Trump y el fracaso de la decencia
El presidente Trump, en Washington. C. MCNAUGHTON REUTERS.
El presidente de EE UU engaña y distorsiona con un cálculo político tan descarnado como eficaz
Y para el colmo, la popularidad de Donald Trump está subiendo. Con eso no contaban los muchos que, apelando al sentido común, daban por sentado que el tiempo inevitablemente le pasaría factura a las torpezas, las mentiras evidentes y las bravuconerías infantiles.
Según las encuestas del Wall Street Journal los niveles de aprobación de Trump subieron tres puntos en los últimos días alcanzando un 47%, el más alto desde que llegó a la Casa Blanca. Lo que sorprende no es la cifra, todavía por debajo de la popularidad de sus antecesores, sino el hecho de que esté creciendo. Y más irritante aún, saber que su aceptación crece no a pesar de sus exabruptos infames, sus abusos despiadados o la ignorancia supina en tantos campos, sino gracias a ellos.

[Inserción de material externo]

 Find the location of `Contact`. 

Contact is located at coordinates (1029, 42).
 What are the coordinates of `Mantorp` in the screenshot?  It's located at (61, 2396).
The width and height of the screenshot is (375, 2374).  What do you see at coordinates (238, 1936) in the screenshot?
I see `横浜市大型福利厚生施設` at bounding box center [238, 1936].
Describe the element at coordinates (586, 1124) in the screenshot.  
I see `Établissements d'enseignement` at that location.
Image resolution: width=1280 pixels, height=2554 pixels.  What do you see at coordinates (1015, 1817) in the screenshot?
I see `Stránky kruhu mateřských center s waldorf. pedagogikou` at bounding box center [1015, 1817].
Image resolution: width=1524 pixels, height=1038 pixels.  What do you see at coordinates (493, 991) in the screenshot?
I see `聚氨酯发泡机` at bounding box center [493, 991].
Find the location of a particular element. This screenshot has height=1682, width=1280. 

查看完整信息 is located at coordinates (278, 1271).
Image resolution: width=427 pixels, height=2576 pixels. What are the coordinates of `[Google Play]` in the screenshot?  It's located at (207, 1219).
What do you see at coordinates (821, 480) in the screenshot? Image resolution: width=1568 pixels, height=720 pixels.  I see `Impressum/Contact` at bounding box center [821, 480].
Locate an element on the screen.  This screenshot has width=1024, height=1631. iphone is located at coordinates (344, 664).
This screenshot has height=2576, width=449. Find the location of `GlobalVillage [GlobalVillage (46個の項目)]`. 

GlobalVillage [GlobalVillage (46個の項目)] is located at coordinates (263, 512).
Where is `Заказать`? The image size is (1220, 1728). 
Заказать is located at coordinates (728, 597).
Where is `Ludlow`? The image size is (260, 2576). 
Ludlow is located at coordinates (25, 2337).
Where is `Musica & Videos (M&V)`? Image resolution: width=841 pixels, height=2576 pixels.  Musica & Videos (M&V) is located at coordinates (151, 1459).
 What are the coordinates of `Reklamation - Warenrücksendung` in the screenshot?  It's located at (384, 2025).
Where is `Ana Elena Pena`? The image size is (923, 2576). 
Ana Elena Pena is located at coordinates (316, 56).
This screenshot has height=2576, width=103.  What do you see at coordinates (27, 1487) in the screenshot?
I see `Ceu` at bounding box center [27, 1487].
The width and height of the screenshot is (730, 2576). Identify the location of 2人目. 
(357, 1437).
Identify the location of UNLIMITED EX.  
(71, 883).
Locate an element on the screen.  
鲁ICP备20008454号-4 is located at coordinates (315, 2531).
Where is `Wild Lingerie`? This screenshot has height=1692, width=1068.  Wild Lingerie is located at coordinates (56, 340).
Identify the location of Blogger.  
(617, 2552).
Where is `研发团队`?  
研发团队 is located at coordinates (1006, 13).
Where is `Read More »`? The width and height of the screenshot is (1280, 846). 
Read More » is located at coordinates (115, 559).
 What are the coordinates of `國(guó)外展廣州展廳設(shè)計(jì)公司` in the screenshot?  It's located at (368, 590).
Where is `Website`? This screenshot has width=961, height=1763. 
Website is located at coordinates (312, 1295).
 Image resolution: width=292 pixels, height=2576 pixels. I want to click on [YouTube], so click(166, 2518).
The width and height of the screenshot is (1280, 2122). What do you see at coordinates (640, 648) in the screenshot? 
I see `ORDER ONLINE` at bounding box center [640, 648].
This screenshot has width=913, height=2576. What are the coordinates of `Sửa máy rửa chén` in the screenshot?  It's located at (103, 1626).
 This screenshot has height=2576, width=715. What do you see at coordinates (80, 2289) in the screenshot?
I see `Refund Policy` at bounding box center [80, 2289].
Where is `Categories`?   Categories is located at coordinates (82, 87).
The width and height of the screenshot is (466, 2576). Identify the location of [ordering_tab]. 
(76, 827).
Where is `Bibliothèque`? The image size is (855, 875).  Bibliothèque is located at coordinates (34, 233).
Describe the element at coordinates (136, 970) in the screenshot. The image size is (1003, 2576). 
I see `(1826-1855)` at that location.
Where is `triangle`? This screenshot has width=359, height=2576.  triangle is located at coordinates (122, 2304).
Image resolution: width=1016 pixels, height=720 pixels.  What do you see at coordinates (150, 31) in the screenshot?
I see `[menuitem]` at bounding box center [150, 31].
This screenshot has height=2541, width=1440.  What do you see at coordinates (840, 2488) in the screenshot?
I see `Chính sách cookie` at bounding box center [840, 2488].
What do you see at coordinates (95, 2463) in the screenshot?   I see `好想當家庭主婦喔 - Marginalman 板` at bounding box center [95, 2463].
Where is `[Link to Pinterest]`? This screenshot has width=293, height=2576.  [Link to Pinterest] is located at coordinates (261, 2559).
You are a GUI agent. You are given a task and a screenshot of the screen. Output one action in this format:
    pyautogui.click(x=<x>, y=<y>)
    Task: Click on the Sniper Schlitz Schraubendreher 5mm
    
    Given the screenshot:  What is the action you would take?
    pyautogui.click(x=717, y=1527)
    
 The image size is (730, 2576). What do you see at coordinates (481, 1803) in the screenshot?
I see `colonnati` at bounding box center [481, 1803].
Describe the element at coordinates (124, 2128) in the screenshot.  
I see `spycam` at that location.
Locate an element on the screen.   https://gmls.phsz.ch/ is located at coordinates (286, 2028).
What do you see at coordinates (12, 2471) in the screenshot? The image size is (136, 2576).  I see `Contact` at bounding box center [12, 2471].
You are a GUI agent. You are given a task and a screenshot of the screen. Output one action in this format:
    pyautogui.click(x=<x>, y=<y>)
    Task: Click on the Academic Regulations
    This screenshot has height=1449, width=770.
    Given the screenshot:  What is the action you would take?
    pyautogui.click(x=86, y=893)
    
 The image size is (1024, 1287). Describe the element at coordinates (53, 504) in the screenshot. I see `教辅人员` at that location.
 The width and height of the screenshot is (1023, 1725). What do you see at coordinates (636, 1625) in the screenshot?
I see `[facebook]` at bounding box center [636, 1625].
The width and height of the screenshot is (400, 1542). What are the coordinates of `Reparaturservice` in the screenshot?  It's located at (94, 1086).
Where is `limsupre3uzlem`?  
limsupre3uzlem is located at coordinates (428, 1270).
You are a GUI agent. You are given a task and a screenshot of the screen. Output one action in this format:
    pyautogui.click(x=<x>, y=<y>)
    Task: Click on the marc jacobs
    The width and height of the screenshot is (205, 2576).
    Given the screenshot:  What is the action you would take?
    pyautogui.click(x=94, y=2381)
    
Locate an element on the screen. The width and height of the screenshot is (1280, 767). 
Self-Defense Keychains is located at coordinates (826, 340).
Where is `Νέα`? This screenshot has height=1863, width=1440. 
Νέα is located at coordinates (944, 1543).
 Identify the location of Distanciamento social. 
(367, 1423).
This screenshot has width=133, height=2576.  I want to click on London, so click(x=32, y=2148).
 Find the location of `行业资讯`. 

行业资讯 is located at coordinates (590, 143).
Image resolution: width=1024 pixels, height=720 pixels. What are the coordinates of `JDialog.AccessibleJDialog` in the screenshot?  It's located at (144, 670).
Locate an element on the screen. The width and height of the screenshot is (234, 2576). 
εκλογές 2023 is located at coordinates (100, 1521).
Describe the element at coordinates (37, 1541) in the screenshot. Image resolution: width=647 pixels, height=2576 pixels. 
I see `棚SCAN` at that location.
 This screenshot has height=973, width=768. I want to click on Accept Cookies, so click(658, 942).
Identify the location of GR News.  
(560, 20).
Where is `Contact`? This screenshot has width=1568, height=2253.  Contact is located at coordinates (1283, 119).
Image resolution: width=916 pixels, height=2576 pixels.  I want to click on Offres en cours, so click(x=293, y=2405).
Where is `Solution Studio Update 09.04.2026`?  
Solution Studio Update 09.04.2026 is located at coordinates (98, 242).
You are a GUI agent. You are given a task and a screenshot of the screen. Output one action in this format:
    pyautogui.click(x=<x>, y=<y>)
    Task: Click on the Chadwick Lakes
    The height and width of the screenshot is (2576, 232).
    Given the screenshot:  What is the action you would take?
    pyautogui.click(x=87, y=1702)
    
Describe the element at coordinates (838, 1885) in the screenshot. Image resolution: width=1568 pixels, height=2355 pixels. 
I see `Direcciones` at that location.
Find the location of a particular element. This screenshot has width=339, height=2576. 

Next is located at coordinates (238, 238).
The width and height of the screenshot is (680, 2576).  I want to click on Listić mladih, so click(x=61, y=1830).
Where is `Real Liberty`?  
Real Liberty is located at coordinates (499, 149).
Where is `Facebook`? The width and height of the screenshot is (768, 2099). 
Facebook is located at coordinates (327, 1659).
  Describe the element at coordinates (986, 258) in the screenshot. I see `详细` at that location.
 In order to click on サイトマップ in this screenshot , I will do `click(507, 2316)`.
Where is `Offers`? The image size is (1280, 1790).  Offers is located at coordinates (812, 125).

No es que los políticos de antes fueran necesariamente mejores (o no muchos de ellos). Pero al menos se sentían obligados a fingir que en el fondo eran hombres y mujeres relativamente decentes. Hoy parecería que la decencia es un atributo prescindible, un estorbo incluso. A Donald Trump no le interesa ser relacionado con el decoro, la dignidad, la solidaridad o la prudencia. A él solo le importa ser identificado con el éxito. Y no cualquier éxito; sino el triunfo arrebatador, el que doblega, aquel que confirma la superioridad del vencedor.
El rechazo a las “hordas” del sur le ofrece a Trump un inesperado respaldo a su dura política antimigratoria
El triunfo no requiere de asideros legitimadores o de una justificación moral. Para el presidente estadounidense el triunfo se defiende por sí mismo, por el mero resultado, sin importar las condiciones, las mentiras o las infamias desplegadas para conseguirlo. Su consejo ante cualquier acusación de abuso sexual lo ilustra cabalmente: “niégalo, niégalo, niégalo y machaca de insultos a la acusadora”. Una estrategia que no tiene ningún problema en atribuirse a pesar de su desfachatez y crueldad, porque entiende que es un argumento ganador. Y al final eso es lo que importa, mostrar que puede salirse con la suya.
Y como no hay un verdadero canalla sin suerte, Trump está mostrando que es un canalla de orden mundial. La caravana de hondureños que cruza México en dirección a la frontera de Estados Unidos le ha dado la mejor de las coartadas para enardecer los miedos y prejuicios del votante medio, justo días antes de las elecciones del Congreso, que son vistas como un plebiscito sobre su presidencia. Los republicanos podrían perder el control de la Cámara Baja, un verdadero batacazo para la administración del neoyorkino.
El rechazo a las “hordas” del sur le ofrece a Trump un inesperado respaldo a su dura política antimigratoria, un tema muy sensible para su electorado. El timinges tan apropiado que algunos, incluso, juegan con la posibilidad de que haya sido inducido desde la Casa Blanca. No es imposible, pero me parece que la caravana es una estrategia de defensa comprensible y necesaria de parte de los centroamericanos para evitar los salvajes abusos de los que son víctima en su paso por territorio mexicano. En cierta manera, podríamos decir que se habían tardado.
Inducida o espontánea, lo cierto es que Trump ha hecho todo para explotarla al máximo y convertirla en un factor a su favor. En los últimos días ha divulgado tuits en los que advierte que podrían venir terroristas del Islam infiltrados, que en sus filas pululan miembros de las terribles bandas tipo Mara Salvatrucha; ha exagerado las cifras para vender la imagen de una invasión de desarrapados e indeseables que habrán de agolparse contra la frontera y de los miles que podrían seguirlos. Y, creado el problema, ha ofrecido una solución implacable: cerrar la frontera y blindarla con el ejército. En suma, ha enardecido los miedos del votante medio para luego ofrecer una respuesta extrema y decidida.
Muchos de los dislates de Trump pueden ser atribuidos a su ignorancia y a sus prejuicios. No en esta ocasión. Engaña y distorsiona con un cálculo político tan descarnado como eficaz. Y por desgracia sí, será eficaz.
La tragedia en última instancia no es que la decencia haya dejado de ser un atributo que deba ser proyectado por los políticos, fingido o real. La tragedia es que a los ciudadanos tampoco parece ya importarles.